**Problem statement**
Copy the material verbatim, from the line containing "has width=797, height=668." through the line containing "pyautogui.click(x=614, y=335)", both lines included.
BEGIN Input rows
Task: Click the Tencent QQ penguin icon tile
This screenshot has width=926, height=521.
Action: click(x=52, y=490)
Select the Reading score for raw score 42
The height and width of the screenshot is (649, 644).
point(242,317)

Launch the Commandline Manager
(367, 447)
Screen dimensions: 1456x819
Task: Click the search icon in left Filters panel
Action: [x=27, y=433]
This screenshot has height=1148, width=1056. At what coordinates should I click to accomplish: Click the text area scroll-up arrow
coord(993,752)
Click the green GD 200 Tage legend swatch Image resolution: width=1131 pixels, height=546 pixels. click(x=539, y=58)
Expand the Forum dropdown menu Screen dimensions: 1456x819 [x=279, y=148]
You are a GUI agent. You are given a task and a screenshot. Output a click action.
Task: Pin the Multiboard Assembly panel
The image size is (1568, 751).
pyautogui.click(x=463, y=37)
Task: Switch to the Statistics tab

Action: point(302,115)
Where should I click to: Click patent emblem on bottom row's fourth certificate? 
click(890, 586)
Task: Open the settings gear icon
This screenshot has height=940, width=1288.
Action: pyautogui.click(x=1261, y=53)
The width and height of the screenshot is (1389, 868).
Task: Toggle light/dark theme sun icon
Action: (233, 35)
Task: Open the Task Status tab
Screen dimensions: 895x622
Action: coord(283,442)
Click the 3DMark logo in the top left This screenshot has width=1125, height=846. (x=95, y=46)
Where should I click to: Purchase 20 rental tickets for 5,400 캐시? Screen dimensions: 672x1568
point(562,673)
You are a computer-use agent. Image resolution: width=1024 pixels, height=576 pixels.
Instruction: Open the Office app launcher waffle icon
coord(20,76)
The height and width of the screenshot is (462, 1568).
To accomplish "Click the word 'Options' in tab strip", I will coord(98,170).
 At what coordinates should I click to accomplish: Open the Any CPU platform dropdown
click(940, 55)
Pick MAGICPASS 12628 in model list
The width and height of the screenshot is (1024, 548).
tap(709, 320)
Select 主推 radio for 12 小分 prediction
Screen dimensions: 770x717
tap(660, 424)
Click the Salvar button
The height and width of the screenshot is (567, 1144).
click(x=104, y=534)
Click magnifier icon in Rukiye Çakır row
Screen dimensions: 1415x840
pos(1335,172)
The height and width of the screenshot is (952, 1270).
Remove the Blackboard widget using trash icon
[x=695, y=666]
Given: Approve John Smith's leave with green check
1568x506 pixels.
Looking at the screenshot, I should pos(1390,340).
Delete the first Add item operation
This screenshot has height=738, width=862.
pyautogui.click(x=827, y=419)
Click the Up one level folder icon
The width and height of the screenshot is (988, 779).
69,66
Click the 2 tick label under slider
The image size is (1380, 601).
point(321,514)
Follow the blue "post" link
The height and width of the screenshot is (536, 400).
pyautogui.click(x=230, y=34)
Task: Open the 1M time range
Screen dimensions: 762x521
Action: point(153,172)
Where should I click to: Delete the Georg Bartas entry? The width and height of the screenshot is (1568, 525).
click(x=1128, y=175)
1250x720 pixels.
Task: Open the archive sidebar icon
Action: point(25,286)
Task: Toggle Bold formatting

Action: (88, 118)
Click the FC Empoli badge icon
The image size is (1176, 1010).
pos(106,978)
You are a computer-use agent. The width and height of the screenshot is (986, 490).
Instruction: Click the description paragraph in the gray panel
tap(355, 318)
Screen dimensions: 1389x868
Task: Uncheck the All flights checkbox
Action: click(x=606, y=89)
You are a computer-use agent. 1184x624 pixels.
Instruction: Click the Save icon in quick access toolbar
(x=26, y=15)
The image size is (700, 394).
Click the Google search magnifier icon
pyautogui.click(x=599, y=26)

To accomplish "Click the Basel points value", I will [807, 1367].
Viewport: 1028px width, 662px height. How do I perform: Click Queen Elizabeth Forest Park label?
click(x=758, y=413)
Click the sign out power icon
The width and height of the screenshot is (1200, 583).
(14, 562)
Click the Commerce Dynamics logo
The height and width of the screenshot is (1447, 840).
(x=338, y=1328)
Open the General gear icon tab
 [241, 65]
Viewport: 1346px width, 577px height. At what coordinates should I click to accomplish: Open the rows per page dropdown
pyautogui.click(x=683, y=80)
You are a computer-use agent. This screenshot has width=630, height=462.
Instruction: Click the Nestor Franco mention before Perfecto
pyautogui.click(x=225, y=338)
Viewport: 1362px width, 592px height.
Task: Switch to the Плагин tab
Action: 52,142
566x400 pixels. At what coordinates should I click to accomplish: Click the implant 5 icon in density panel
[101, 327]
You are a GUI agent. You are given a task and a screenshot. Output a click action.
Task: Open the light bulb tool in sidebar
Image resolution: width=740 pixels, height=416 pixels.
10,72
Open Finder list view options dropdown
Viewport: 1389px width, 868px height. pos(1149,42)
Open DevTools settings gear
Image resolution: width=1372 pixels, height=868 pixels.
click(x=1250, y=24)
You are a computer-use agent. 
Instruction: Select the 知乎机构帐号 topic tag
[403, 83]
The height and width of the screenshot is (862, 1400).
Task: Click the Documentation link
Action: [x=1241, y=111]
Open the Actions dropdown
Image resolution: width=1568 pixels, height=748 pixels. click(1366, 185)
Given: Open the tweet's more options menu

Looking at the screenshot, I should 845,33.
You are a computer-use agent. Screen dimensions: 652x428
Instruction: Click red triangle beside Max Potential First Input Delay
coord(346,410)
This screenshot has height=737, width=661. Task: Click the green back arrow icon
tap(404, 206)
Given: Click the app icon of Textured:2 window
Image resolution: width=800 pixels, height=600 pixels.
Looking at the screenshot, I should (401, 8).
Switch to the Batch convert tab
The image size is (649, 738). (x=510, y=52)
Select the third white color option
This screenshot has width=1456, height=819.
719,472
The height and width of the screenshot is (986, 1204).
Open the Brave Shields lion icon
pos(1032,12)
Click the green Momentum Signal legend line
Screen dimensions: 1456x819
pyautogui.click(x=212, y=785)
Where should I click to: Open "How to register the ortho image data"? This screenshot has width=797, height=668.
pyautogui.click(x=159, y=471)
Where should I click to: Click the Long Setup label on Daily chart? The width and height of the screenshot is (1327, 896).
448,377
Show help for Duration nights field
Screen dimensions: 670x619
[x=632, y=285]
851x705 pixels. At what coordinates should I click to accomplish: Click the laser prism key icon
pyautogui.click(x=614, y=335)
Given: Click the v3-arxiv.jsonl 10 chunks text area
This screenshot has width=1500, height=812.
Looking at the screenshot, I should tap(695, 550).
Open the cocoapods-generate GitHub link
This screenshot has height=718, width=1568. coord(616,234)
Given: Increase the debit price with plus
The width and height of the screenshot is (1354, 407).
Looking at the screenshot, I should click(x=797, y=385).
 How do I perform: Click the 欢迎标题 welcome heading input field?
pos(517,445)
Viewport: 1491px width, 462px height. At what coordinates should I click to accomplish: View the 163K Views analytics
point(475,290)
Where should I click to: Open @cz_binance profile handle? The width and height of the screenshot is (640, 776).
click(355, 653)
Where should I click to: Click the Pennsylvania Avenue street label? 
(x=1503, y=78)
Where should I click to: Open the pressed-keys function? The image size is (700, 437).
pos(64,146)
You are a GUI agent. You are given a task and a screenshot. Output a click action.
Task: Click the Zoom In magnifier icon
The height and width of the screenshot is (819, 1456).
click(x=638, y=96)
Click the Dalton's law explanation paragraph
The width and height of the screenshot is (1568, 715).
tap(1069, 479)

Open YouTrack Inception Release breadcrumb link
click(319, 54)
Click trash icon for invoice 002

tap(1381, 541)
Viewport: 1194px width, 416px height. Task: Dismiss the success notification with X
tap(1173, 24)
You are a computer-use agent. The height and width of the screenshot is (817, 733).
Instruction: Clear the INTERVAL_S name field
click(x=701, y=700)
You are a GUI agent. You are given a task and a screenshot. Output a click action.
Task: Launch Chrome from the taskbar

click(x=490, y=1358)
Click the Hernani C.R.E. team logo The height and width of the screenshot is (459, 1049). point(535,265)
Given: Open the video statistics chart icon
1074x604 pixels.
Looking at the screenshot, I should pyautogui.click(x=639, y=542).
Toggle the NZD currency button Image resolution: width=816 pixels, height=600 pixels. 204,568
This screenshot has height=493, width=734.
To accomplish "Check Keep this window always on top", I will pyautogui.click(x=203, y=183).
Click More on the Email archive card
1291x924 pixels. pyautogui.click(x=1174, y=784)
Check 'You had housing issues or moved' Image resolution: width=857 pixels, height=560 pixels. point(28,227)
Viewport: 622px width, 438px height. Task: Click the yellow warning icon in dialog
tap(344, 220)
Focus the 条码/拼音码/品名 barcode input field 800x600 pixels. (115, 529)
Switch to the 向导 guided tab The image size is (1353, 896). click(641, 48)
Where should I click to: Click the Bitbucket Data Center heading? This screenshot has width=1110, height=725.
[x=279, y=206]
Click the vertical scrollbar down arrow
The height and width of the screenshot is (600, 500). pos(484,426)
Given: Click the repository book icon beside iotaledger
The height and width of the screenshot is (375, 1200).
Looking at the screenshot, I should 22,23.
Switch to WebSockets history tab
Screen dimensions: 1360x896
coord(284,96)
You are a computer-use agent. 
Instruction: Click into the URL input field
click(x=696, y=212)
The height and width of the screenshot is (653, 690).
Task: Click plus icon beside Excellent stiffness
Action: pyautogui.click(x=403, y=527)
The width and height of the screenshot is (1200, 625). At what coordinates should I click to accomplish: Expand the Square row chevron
END Input rows
**Written solution**
Where should I click to: Open "How to register the ortho image data"? This screenshot has width=797, height=668.
pyautogui.click(x=159, y=471)
Where should I click to: Click the Long Setup label on Daily chart? The width and height of the screenshot is (1327, 896).
448,377
Show help for Duration nights field
Screen dimensions: 670x619
[x=632, y=285]
851x705 pixels. At what coordinates should I click to accomplish: Click the laser prism key icon
pyautogui.click(x=614, y=335)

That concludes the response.